### PROBLEM REQUIREMENTS
Reproduce every item below verbatim, preserving each line without any alteration.

### DATA IN THIS EXERCISE

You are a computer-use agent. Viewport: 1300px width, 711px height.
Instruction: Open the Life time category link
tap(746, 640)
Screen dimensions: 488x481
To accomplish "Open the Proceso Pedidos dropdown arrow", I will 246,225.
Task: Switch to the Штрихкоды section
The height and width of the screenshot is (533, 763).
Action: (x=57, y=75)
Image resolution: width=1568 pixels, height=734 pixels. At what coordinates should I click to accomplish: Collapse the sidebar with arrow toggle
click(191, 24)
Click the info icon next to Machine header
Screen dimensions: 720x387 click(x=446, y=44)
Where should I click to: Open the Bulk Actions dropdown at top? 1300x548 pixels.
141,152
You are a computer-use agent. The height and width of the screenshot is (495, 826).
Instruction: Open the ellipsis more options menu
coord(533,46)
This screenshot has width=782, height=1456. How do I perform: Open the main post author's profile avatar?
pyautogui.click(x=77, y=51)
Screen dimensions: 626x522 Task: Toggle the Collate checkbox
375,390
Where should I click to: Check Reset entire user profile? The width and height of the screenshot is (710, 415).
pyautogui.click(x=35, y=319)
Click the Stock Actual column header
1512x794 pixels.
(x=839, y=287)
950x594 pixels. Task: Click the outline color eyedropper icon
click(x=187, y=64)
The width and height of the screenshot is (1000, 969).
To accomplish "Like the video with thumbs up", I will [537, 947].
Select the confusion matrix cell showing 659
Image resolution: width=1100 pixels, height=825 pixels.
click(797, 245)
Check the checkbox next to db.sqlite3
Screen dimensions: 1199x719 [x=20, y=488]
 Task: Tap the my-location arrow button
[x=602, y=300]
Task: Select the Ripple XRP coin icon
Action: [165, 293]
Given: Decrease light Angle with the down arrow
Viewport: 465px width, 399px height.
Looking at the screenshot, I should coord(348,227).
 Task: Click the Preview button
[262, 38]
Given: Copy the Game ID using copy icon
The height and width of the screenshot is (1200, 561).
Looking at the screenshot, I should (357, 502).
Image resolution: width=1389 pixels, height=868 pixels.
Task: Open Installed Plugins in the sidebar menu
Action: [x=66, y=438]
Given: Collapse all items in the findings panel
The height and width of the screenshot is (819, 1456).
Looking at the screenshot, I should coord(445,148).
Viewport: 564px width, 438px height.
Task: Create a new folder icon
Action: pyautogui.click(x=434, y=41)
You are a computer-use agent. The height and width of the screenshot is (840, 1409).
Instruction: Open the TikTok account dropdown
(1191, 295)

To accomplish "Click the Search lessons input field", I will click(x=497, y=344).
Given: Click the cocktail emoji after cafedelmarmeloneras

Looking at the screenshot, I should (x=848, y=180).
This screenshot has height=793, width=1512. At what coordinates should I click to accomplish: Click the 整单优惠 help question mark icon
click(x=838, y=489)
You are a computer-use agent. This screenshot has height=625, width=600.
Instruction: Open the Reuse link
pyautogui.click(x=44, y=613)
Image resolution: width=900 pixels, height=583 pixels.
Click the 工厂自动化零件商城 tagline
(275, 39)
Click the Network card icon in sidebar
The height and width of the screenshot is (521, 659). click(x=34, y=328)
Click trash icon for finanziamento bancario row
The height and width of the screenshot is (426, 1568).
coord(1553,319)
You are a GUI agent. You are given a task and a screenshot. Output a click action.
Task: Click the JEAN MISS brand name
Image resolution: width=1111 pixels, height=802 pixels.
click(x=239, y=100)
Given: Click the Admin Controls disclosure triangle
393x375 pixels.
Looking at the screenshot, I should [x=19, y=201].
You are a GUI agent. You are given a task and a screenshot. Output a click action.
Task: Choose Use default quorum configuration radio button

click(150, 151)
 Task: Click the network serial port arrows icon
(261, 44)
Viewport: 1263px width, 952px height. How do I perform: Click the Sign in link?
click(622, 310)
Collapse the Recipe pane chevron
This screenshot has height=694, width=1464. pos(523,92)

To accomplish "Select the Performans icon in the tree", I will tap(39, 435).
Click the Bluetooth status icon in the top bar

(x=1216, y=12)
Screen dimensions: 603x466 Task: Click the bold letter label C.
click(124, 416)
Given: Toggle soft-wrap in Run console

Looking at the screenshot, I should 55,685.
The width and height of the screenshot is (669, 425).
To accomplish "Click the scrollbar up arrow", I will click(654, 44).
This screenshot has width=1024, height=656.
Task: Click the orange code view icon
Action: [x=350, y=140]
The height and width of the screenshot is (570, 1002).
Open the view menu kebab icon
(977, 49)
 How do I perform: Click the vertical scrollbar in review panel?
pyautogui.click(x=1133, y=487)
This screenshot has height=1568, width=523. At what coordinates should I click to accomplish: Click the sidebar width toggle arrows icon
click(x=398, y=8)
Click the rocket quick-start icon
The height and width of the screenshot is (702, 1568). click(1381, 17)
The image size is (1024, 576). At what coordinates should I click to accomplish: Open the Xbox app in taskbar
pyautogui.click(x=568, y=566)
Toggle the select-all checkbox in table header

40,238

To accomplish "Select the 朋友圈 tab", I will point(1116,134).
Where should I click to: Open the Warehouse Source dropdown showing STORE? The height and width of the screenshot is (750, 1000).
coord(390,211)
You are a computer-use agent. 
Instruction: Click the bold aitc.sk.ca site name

### WORKED ANSWER
You are a computer-use agent. Viewport: 1300px width, 711px height.
Instruction: Open the Life time category link
tap(746, 640)
Screen dimensions: 488x481
To accomplish "Open the Proceso Pedidos dropdown arrow", I will 246,225.
Task: Switch to the Штрихкоды section
The height and width of the screenshot is (533, 763).
Action: (x=57, y=75)
Image resolution: width=1568 pixels, height=734 pixels. At what coordinates should I click to accomplish: Collapse the sidebar with arrow toggle
click(191, 24)
Click the info icon next to Machine header
Screen dimensions: 720x387 click(x=446, y=44)
Where should I click to: Open the Bulk Actions dropdown at top? 1300x548 pixels.
141,152
You are a computer-use agent. The height and width of the screenshot is (495, 826).
Instruction: Open the ellipsis more options menu
coord(533,46)
This screenshot has width=782, height=1456. How do I perform: Open the main post author's profile avatar?
pyautogui.click(x=77, y=51)
Screen dimensions: 626x522 Task: Toggle the Collate checkbox
375,390
Where should I click to: Check Reset entire user profile? The width and height of the screenshot is (710, 415).
pyautogui.click(x=35, y=319)
Click the Stock Actual column header
1512x794 pixels.
(x=839, y=287)
950x594 pixels. Task: Click the outline color eyedropper icon
click(x=187, y=64)
The width and height of the screenshot is (1000, 969).
To accomplish "Like the video with thumbs up", I will [537, 947].
Select the confusion matrix cell showing 659
Image resolution: width=1100 pixels, height=825 pixels.
click(797, 245)
Check the checkbox next to db.sqlite3
Screen dimensions: 1199x719 [x=20, y=488]
 Task: Tap the my-location arrow button
[x=602, y=300]
Task: Select the Ripple XRP coin icon
Action: [165, 293]
Given: Decrease light Angle with the down arrow
Viewport: 465px width, 399px height.
Looking at the screenshot, I should coord(348,227).
 Task: Click the Preview button
[262, 38]
Given: Copy the Game ID using copy icon
The height and width of the screenshot is (1200, 561).
Looking at the screenshot, I should (357, 502).
Image resolution: width=1389 pixels, height=868 pixels.
Task: Open Installed Plugins in the sidebar menu
Action: [x=66, y=438]
Given: Collapse all items in the findings panel
The height and width of the screenshot is (819, 1456).
Looking at the screenshot, I should coord(445,148).
Viewport: 564px width, 438px height.
Task: Create a new folder icon
Action: pyautogui.click(x=434, y=41)
You are a computer-use agent. The height and width of the screenshot is (840, 1409).
Instruction: Open the TikTok account dropdown
(1191, 295)

To accomplish "Click the Search lessons input field", I will click(x=497, y=344).
Given: Click the cocktail emoji after cafedelmarmeloneras

Looking at the screenshot, I should (x=848, y=180).
This screenshot has height=793, width=1512. At what coordinates should I click to accomplish: Click the 整单优惠 help question mark icon
click(x=838, y=489)
You are a computer-use agent. This screenshot has height=625, width=600.
Instruction: Open the Reuse link
pyautogui.click(x=44, y=613)
Image resolution: width=900 pixels, height=583 pixels.
Click the 工厂自动化零件商城 tagline
(275, 39)
Click the Network card icon in sidebar
The height and width of the screenshot is (521, 659). click(x=34, y=328)
Click trash icon for finanziamento bancario row
The height and width of the screenshot is (426, 1568).
coord(1553,319)
You are a GUI agent. You are given a task and a screenshot. Output a click action.
Task: Click the JEAN MISS brand name
Image resolution: width=1111 pixels, height=802 pixels.
click(x=239, y=100)
Given: Click the Admin Controls disclosure triangle
393x375 pixels.
Looking at the screenshot, I should [x=19, y=201].
You are a GUI agent. You are given a task and a screenshot. Output a click action.
Task: Choose Use default quorum configuration radio button

click(150, 151)
 Task: Click the network serial port arrows icon
(261, 44)
Viewport: 1263px width, 952px height. How do I perform: Click the Sign in link?
click(622, 310)
Collapse the Recipe pane chevron
This screenshot has height=694, width=1464. pos(523,92)

To accomplish "Select the Performans icon in the tree", I will tap(39, 435).
Click the Bluetooth status icon in the top bar

(x=1216, y=12)
Screen dimensions: 603x466 Task: Click the bold letter label C.
click(124, 416)
Given: Toggle soft-wrap in Run console

Looking at the screenshot, I should 55,685.
The width and height of the screenshot is (669, 425).
To accomplish "Click the scrollbar up arrow", I will click(654, 44).
This screenshot has width=1024, height=656.
Task: Click the orange code view icon
Action: [x=350, y=140]
The height and width of the screenshot is (570, 1002).
Open the view menu kebab icon
(977, 49)
 How do I perform: Click the vertical scrollbar in review panel?
pyautogui.click(x=1133, y=487)
This screenshot has height=1568, width=523. At what coordinates should I click to accomplish: Click the sidebar width toggle arrows icon
click(x=398, y=8)
Click the rocket quick-start icon
The height and width of the screenshot is (702, 1568). click(1381, 17)
The image size is (1024, 576). At what coordinates should I click to accomplish: Open the Xbox app in taskbar
pyautogui.click(x=568, y=566)
Toggle the select-all checkbox in table header

40,238

To accomplish "Select the 朋友圈 tab", I will point(1116,134).
Where should I click to: Open the Warehouse Source dropdown showing STORE? The height and width of the screenshot is (750, 1000).
coord(390,211)
You are a computer-use agent. 
Instruction: Click the bold aitc.sk.ca site name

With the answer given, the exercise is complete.